# Golden Retriever - Pulaski, TN



## TheHooch (May 9, 2007)

What a pretty senior boy.

Hooch


----------



## Dog (Sep 26, 2006)

Welcome... I wish I could see your GR but I can't (better not complain)..
Hope you enjoy it here...


----------



## BeauShel (May 20, 2007)

I contacted several rescues by email and got a positive response on the sheltie. 
Hi,

This girl is safe. She has already visited a vet and had a bath. From what I heard, she will be going to an Ohio rescue group.

Kim
I also contacted a couple of golden rescues and german shephard rescue, hopefully somebody will be able to help all of them.


----------



## Brinkleysmom (Dec 17, 2005)

BeauShel said:


> I contacted several rescues by email and got a positive response on the sheltie.
> Hi,
> 
> This girl is safe. She has already visited a vet and had a bath. From what I heard, she will be going to an Ohio rescue group.
> ...


Im working on the senior golden so hopefully we can get them all out of there before their time is up


----------



## TheHooch (May 9, 2007)

You people are so GOOD!!!!

Hooch


----------



## kerribear's golden kids (May 17, 2007)
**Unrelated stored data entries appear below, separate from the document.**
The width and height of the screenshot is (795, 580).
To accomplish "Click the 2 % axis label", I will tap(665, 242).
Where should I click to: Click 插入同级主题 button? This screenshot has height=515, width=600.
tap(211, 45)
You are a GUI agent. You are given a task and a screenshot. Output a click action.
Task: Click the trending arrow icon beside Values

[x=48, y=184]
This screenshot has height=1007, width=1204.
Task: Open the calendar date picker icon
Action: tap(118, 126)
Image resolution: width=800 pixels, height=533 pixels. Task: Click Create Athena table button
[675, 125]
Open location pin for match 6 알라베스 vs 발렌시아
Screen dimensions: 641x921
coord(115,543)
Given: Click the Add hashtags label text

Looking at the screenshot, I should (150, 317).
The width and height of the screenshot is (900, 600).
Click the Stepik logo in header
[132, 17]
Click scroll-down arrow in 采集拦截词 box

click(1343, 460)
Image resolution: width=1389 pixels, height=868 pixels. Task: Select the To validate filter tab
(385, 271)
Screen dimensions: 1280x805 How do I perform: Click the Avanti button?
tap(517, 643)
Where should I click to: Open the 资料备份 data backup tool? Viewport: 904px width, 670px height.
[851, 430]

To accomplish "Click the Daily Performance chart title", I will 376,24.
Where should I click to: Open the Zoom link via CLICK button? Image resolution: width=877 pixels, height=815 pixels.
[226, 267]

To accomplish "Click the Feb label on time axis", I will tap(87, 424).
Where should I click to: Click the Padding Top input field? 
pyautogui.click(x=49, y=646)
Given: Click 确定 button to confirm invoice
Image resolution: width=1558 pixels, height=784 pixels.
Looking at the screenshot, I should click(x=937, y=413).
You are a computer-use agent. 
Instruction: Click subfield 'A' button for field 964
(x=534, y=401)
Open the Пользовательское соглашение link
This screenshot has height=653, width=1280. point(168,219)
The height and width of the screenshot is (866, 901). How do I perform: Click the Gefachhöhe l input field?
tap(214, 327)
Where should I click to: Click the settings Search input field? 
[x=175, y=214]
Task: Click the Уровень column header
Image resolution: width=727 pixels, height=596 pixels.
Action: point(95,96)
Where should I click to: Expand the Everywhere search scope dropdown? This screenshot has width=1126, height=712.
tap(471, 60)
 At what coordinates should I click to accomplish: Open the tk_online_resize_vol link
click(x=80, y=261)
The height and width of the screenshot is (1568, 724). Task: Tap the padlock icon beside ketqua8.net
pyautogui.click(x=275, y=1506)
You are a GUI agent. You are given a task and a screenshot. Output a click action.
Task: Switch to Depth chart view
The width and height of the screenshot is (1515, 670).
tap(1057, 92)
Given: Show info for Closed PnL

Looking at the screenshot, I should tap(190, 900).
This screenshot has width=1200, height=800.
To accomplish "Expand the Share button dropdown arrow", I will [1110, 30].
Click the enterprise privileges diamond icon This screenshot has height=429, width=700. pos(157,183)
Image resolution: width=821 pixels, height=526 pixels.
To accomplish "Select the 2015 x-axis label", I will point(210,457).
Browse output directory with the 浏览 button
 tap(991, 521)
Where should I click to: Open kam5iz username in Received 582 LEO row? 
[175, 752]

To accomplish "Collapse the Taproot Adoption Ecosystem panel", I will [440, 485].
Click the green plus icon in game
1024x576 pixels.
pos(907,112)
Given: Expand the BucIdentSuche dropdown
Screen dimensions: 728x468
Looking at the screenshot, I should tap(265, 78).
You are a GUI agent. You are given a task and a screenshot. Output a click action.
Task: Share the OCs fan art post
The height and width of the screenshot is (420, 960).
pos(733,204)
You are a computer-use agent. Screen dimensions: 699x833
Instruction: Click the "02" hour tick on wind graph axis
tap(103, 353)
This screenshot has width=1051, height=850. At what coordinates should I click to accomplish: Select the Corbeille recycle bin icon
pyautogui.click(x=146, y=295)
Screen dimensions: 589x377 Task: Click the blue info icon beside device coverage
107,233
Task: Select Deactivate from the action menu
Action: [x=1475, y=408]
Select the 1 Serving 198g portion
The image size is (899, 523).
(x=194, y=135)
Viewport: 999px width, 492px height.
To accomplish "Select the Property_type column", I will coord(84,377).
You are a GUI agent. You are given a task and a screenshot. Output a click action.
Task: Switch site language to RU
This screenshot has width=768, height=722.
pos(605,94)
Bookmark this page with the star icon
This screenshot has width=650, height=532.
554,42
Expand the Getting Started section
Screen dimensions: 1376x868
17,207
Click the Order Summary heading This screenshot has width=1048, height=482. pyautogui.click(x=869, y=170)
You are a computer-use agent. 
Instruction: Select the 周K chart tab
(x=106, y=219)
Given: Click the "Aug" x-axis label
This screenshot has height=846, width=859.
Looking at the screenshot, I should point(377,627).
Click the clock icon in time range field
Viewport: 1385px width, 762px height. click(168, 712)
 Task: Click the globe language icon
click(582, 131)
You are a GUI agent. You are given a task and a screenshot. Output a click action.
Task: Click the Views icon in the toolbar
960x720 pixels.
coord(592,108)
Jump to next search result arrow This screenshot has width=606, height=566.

I cross posted this info to ALL of my rescue folks here in Az. and asked them to cross post it as well...Maybe someone folks along the line can help these dogs out.
Keep us posted.


----------



## Brinkleysmom (Dec 17, 2005)

kerribear's golden kids said:


> I cross posted this info to ALL of my rescue folks here in Az. and asked them to cross post it as well...Maybe someone folks along the line can help these dogs out.
> Keep us posted.


I think I have someone here in NY that will take the golden. Just have to wait for confirmation before I send it off. Pretty definite but I dont want to confirm until I have confirmation, myself.


----------



## Brinkleysmom (Dec 17, 2005)

Waiting to hear back from Liz about this senior golden boy but we have a home for him here in NY. Just waiting to hear from her and then arrange transportation for him. But we are a go if he is still available.


----------



## Maggies mom (Jan 6, 2006)

Poor Guy.........I hope he gets out soon....This is sooooooooo out of control..... By Sunday we have taken in 6 dogs this week and have more wanting to come in.... and maybe 3 puppies...............


----------



## Brinkleysmom (Dec 17, 2005)

Maggies mom said:


> Poor Guy.........I hope he gets out soon....This is sooooooooo out of control..... By Sunday we have taken in 6 dogs this week and have more wanting to come in.... and maybe 3 puppies...............


Just waiting to hear back from Liz and then he can be pulled. Transportation is being lined up as I speak to go and get him. So hopefully we can pull him tomorrow and get him up here by Sunday sometime. That would be perfect. 

Your right though Mary. It is out of control. SO many rescues are so full and just have no room at the inn. Its frightening how many dogs are being put down because there is no room. But at least we can save this guy if its not too late.


----------



## BeauShel (May 20, 2007)

I got an email from Heartland Rescue. Here it is.

Thanks for your concern. Heartland Rescue in Knoxville is taking this one


----------



## Brinkleysmom (Dec 17, 2005)

BeauShel said:


> I got an email from Heartland Rescue. Here it is.
> 
> Thanks for your concern. Heartland Rescue in Knoxville is taking this one


Awesome news. I guess that is why I did not hear back from Liz then. As long as he gets out, that is all that matters. On to the next one. Right???


----------



## kerribear's golden kids (May 17, 2007)

Way too cool that he will get out of there and into a foster soon...Way to go gang...Keep up the Great work...


----------



## BeauShel (May 20, 2007)

I wish there was someone at the german shepherd rescue. I got back a bad address on the site. So that german shepherd is still needing rescued. Does anyone know of gs rescue that is in Tn?


----------



## Maggies mom (Jan 6, 2006)

Brinkleysmom said:


> Your right though Mary. It is out of control. SO many rescues are so full and just have no room at the inn. Its frightening how many dogs are being put down because there is no room.


It just sickens me..... We have a waiting list and for every 3 we adopt out 5 more come in..... Waiting to hear on the puppies.... another , we will put them down if you dont take them, because the standard according to the breeder..... Looks like Maggs will have her paws full with 3 more..............:uhoh::uhoh::uhoh::uhoh:


----------



## Brinkleysmom (Dec 17, 2005)

BeauShel said:


> I wish there was someone at the german shepherd rescue. I got back a bad address on the site. So that german shepherd is still needing rescued. Does anyone know of gs rescue that is in Tn?


Carol, contact Robin at [email protected]. She does sheperds. She is a sweet person to deal with.


----------



## Brinkleysmom (Dec 17, 2005)

Maggies mom said:


> It just sickens me..... We have a waiting list and for every 3 we adopt out 5 more come in..... Waiting to hear on the puppies.... another , we will put them down if you dont take them, because the standard according to the breeder..... Looks like Maggs will have her paws full with 3 more..............:uhoh::uhoh::uhoh::uhoh:


Its horrible. And watch the beagle population go up big time after the release of Underdog the movie. They are using a beagle. Just like 101 Dalmations, I am sure its going to be the same thing. Its just unreal. Something has to be done and soon. Laws have to be changed and enforced. They just have to be. 
Maggs will not be happy. I can see the snap snap snap now and the cold shoulder to you. LOL!!


----------



## gotgoldens (Mar 2, 2007)

I love how everyone comes together to help all of these animals.


----------